The Corner

The Conservative Big Three

Peter Berkowitz has a good piece in today’s Wall Street Journal on what conservatives believe and how they enjoy a philosophical debate lacking on the left. I’ve written a bit on this second point a few times (see here and here for two examples). Meanwhile, Peter Lawler asks whether it’s really true that Kirk, Strauss and Hayek constitute conservatism’s Big Three. That’s a toughie and I think the folks with the most interesting answer to that question would be Hayek, Strauss and Kirk themselves. Isn’t influence a more diffuse phenomenon? Lots more folks were probably directly influenced by, say, Tom Sowell, George Will and William F. Buckley than those Big Three, but Sowell, Will & Buckley were in turn deeply affected by them.

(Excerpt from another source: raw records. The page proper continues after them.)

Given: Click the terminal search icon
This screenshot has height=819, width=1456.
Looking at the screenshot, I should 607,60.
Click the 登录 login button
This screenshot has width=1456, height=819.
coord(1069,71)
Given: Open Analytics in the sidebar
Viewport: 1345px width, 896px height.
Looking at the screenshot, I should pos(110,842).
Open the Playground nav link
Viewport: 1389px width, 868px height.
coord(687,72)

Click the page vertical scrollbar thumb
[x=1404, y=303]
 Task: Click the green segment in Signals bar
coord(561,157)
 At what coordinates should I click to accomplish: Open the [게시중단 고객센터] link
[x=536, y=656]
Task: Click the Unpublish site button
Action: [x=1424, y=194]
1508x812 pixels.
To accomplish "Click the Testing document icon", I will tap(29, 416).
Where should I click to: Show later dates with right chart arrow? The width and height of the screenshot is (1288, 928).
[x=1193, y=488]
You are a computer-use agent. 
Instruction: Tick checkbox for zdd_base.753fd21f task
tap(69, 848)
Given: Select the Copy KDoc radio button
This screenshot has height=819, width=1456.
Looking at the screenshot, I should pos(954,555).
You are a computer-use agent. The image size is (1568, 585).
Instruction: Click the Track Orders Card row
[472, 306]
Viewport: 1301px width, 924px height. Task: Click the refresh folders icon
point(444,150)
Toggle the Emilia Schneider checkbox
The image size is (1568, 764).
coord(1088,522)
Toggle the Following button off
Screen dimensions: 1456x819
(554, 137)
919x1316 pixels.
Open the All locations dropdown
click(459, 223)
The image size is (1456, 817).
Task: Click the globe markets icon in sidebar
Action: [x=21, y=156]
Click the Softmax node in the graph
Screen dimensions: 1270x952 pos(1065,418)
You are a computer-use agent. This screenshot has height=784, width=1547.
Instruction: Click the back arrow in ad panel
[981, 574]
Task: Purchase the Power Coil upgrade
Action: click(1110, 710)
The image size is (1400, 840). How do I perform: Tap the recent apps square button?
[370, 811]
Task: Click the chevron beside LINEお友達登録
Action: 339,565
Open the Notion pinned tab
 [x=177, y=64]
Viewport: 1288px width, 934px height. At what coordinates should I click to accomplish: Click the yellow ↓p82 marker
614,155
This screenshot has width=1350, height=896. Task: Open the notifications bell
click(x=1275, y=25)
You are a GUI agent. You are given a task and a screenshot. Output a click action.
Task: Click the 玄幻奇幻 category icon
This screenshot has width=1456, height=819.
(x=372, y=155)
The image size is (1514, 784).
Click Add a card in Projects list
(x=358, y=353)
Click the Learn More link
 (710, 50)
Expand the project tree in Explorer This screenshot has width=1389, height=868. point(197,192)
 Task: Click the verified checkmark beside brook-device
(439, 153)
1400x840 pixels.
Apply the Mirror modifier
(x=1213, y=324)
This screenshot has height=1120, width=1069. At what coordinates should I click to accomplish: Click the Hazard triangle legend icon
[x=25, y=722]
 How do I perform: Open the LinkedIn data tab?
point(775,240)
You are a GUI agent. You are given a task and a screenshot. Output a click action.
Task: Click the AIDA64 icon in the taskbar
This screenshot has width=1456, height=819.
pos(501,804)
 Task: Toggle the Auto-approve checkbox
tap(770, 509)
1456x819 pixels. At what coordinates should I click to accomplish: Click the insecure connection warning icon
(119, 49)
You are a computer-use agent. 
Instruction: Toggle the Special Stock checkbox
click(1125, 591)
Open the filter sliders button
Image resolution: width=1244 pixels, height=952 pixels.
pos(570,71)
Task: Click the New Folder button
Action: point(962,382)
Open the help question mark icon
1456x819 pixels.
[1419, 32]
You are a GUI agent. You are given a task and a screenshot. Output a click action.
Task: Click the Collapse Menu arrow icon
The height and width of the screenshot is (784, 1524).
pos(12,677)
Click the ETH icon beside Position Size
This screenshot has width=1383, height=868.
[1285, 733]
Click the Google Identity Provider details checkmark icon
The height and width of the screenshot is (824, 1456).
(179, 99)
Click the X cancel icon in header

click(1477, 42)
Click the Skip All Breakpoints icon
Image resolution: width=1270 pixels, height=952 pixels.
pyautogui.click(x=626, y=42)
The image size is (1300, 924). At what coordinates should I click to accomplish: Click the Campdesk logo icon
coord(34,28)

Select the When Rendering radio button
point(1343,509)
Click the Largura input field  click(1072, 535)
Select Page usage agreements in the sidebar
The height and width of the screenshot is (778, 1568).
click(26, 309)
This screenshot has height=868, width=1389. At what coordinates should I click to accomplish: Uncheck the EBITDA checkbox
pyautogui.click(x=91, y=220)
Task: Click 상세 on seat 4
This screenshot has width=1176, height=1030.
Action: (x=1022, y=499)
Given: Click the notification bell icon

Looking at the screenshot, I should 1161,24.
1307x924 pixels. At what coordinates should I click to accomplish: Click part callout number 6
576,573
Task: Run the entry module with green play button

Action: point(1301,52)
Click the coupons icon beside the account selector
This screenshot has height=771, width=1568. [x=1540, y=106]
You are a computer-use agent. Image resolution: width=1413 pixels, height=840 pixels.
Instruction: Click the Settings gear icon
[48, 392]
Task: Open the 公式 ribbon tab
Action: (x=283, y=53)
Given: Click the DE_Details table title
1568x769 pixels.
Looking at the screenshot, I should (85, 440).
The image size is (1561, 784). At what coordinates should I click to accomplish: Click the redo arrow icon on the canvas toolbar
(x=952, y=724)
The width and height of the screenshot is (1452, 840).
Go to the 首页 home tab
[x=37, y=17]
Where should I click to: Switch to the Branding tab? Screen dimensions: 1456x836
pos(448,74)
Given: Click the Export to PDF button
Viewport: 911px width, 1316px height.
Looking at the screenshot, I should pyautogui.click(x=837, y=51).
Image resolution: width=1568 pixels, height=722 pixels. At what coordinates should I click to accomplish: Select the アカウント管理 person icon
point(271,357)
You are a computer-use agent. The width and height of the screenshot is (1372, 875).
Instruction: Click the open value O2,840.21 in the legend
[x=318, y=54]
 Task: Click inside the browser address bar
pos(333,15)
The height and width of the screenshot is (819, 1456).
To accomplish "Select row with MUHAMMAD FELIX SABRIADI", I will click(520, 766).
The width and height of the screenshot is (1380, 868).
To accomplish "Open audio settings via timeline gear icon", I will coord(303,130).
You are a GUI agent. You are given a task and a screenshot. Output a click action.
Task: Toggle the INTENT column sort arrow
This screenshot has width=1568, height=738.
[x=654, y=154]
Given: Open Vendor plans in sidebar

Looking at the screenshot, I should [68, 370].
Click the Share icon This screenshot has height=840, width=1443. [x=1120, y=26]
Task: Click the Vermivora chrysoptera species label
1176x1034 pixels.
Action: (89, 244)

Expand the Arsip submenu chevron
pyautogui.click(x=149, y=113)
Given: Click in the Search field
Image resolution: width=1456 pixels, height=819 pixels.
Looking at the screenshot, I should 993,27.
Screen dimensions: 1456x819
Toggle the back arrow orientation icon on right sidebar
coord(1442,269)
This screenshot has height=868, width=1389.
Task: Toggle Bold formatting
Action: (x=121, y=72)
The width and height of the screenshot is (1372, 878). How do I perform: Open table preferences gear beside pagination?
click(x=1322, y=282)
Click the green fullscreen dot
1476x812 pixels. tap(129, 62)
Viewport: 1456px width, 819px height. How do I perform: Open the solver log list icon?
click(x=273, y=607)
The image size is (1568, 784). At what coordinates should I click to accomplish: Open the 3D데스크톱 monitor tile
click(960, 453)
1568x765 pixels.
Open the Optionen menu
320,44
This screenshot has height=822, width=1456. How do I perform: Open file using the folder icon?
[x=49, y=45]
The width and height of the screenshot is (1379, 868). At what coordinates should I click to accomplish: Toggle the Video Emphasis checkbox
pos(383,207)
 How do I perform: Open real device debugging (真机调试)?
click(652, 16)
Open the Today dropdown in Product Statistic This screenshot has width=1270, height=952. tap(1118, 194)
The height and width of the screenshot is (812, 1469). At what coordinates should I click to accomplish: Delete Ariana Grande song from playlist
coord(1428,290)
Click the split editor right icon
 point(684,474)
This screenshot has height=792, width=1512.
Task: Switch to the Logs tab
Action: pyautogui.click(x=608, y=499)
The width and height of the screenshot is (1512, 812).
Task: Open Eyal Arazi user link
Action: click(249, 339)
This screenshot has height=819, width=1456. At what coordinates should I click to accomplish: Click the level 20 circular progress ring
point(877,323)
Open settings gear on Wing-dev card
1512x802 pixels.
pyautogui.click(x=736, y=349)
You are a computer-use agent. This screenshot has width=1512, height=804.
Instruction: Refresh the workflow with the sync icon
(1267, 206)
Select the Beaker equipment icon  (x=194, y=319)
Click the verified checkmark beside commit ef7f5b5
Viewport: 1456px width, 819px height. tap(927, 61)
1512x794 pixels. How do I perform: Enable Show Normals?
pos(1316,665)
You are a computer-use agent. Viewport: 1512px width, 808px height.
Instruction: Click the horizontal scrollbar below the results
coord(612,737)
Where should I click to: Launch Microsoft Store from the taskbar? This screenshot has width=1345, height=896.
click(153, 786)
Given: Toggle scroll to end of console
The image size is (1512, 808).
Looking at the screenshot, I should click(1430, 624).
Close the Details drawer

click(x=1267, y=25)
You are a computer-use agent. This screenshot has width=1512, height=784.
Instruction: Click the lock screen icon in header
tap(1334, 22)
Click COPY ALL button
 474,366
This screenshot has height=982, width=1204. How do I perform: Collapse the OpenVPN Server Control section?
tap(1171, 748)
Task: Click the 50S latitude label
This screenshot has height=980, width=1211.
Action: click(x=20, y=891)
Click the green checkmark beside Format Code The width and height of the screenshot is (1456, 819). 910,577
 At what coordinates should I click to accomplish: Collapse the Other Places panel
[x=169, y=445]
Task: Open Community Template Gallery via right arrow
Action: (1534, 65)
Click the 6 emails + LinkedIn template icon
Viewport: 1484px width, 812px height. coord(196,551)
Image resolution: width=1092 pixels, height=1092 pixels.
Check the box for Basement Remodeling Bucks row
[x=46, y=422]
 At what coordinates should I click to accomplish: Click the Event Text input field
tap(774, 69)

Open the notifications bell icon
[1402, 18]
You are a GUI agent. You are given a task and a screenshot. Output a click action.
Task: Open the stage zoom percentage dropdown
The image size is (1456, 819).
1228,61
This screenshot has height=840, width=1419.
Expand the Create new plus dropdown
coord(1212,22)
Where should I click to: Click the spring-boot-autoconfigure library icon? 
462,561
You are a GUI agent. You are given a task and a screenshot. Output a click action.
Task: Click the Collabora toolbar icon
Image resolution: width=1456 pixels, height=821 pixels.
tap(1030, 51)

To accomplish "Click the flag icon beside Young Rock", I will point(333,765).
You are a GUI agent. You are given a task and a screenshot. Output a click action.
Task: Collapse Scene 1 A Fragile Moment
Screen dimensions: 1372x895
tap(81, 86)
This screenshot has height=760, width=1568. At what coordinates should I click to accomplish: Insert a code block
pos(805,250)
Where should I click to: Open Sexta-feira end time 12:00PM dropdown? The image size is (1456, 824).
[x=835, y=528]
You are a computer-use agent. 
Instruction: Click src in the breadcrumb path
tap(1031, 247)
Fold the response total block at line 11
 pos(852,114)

Maybe the best way to think of Berkowitz’s Big Three best represent three major themes in modern conservatism: Order (Kirk), Rights (Strauss) and Liberty (Hayek). Another interesting question might be: is that it? Or should Berkowitz have offered a Big Four or Five?

Update: A couple readers rightly complain that I shouldn’t ascribe “rights” to Strauss as the natural right he talks about is more like natural law rather than what we today might call rights. They’re right, but in my defense, I was hopped up on cold medicine.